A switch is n volts in n volts out when on. Off 0 volts. ReLU then is a

switch.

The weighted sum of some weighted sums is still a linear system.

With a ReLU neural network for a particular input each switch is

exactly in the on or off state. You have weighted sums wired together

in a particular manner.

There is a particular linear projection in effect from the input of the

net to the output.

Since ReLU switches state (on/off) at zero there is no sudden

discontinuity of output for gradual changes of input.

A ReLU neural network is a seamless switched system of linear

projections.

For a particular input and particular output neuron the system of

weighted sums connecting the input to the output neuron can be condensed

into a single equivalent weighted sum.

There are various metrics you can apply to that such as the angle

between the input and the equivalent weight vector. If the angle is

close to 90 degrees and the output of the neuron is large then the

length of the weight vector must be large (math of dot product), Then

the output is very sensitive to noise in the input (within the zone

where none of the switches change.) If the angle is close to zero then

you actually get the opposite effect, you get some averaging type error

correction. You can understand that via simple probability theory and

the central limit theorem.

If you can handle more look up fixed filter bank neural networks.

Thank you for providing such thorough insights about ReLU as an activation function and for providing further references. I am sure it would be useful for someone exploring activation functions and their significance.

The basic math is

1/ The dot product (weighted sum) is a linear associative memory.

If you store one pattern vector and simple number response item then the angle between the weight vector and the pattern vector is zero.

Central limit theorem averaging applies to any noise in the pattern vector elements.

You get quite good error correction.

Storing 2 items the angles between the pattern vectors and the weight vector are generally nonzero.
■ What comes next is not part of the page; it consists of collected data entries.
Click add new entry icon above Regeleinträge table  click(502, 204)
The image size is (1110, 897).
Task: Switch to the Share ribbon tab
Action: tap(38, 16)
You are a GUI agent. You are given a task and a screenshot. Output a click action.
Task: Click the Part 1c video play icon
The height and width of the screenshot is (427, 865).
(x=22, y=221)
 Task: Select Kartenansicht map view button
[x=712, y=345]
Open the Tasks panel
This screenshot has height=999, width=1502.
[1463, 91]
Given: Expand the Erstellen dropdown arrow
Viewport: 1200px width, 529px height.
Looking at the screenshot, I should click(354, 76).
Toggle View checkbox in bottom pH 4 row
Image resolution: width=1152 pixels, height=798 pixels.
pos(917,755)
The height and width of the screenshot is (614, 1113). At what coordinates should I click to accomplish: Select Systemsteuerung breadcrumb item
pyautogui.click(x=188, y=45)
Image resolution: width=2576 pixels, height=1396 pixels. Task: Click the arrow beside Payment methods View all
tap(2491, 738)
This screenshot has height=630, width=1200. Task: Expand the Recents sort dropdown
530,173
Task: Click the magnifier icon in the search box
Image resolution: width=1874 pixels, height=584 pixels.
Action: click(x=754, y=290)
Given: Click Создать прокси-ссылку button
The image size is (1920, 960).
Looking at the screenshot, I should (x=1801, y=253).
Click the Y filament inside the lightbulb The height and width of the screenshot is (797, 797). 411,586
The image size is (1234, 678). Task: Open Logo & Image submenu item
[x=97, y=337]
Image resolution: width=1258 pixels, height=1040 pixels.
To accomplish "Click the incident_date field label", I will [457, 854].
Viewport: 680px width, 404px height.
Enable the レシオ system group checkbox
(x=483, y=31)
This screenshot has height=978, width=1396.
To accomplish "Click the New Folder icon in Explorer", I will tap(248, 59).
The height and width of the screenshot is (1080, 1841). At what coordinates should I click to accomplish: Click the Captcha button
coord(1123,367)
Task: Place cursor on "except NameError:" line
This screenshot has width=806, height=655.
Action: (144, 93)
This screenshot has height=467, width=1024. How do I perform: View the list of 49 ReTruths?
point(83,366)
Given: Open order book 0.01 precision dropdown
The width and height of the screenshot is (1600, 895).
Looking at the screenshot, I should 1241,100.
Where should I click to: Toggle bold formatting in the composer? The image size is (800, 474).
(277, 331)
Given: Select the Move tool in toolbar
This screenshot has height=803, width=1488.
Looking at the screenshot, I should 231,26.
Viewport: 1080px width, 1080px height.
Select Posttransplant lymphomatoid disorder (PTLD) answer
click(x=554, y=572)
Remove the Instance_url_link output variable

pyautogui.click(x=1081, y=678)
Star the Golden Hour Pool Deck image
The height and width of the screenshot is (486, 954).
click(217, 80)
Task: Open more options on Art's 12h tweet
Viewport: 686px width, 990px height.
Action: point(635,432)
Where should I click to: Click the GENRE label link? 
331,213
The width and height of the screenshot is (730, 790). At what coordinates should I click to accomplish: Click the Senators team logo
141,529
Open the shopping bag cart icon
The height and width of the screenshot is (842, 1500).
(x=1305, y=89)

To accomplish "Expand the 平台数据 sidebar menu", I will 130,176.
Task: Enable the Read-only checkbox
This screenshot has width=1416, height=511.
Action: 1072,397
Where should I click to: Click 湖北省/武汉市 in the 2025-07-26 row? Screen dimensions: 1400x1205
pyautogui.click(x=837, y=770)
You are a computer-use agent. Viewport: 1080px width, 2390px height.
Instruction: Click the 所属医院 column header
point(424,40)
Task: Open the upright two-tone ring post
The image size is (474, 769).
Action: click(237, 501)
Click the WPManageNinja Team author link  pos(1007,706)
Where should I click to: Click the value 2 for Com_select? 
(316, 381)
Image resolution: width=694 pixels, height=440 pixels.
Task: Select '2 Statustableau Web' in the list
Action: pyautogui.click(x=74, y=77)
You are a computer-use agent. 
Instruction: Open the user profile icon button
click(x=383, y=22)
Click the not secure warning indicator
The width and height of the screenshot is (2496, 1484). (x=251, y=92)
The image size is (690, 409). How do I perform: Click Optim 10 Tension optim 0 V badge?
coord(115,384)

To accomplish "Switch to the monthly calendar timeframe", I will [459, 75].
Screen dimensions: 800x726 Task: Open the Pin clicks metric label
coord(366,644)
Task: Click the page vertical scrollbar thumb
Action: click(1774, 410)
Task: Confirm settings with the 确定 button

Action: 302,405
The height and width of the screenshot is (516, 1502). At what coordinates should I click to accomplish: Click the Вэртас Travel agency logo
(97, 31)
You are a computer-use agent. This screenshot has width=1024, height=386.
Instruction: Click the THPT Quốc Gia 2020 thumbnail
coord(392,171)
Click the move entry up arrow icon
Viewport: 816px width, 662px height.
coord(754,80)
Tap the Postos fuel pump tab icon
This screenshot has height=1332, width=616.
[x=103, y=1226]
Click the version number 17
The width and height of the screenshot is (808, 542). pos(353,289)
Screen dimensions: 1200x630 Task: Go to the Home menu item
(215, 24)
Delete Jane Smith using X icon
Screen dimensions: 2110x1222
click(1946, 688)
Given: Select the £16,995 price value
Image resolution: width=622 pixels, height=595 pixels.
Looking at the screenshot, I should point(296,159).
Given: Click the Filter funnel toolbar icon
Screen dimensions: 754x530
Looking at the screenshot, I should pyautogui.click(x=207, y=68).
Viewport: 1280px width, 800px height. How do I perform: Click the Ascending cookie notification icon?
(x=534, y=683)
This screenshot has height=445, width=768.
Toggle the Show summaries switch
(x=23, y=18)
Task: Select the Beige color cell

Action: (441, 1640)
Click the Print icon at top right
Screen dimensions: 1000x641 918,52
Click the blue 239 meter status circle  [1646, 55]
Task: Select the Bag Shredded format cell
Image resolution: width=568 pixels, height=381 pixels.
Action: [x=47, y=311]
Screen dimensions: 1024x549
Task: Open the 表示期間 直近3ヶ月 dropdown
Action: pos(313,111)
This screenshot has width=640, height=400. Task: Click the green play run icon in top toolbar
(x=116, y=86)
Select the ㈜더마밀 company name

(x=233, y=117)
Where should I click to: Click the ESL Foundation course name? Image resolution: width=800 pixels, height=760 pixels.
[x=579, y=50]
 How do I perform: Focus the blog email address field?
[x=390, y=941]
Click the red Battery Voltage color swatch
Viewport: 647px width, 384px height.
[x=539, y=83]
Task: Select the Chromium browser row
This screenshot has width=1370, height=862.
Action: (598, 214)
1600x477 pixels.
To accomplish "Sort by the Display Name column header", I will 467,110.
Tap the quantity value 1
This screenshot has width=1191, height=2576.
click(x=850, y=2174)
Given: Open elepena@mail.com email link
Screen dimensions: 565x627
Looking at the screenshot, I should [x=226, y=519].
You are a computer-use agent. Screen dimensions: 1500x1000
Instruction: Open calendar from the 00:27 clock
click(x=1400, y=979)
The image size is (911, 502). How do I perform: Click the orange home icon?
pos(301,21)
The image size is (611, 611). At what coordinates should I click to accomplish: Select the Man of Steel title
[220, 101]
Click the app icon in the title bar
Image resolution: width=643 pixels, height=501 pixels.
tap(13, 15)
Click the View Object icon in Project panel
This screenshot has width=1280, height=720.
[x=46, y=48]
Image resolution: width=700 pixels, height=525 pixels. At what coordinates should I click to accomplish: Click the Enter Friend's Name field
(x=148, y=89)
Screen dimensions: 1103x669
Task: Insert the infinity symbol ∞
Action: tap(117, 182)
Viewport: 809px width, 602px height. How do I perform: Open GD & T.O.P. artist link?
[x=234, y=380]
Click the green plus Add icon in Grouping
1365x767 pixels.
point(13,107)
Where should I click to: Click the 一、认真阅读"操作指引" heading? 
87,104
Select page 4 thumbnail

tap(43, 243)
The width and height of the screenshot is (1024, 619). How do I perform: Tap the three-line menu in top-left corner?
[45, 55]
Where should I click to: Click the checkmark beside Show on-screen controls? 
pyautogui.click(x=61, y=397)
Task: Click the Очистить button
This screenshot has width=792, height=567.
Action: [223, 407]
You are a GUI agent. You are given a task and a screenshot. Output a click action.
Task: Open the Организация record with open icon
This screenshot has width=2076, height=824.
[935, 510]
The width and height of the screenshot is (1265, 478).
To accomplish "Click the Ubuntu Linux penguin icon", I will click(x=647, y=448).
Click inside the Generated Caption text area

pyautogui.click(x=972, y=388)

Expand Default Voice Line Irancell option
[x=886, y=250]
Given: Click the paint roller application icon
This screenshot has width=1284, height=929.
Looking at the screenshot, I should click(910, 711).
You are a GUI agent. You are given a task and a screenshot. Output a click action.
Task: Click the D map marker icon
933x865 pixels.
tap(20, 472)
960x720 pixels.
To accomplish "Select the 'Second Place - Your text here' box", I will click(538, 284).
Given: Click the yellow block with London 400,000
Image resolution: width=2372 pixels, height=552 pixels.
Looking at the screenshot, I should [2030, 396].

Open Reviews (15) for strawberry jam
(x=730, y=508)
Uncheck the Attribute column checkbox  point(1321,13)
Since larger angles approaching 90 degrees reduce the output of the dot product the vector length of the weight vector must increase to get the wanted output values. This also scales up noise, reducing the effectiveness of the error correction. And places a limit on the capacity of the dot product to store information.

2/ ReLU is a literal switch. An electrical switch is 1 volt in, 1 volt out, 2 volts in 2 volts out when on, zero volts out when off. ReLU is a switch that throws itself at zero. The dot product of a number of dot products is still a dot product.

A ReLU neural network is a switched system of linear projections then. For a particular input all the switches are thrown definitely on or off. For each output neuron there is a definite construction of dot product of dot products of… decided by the switches. And this can be simplified down to a single equivalent dot product of the input vector being in effect.

Since the switching happens at zero there are no sudden discontinuities in the output for gradual changes in the input.

Actually each neuron in the network is feed a particular equivalent simple dot product of the input to make a decision on. You can look at that dot product to see what is being paid attention to.

3/ There are efficient dot product algorithms such as the FFT and the fast Walsh Hadamard transform that can be done in nlog(n) time, the equivalent matrix computations take n squared time. It is perfectly valid to include those transforms in neural networks or even base neural networks on them.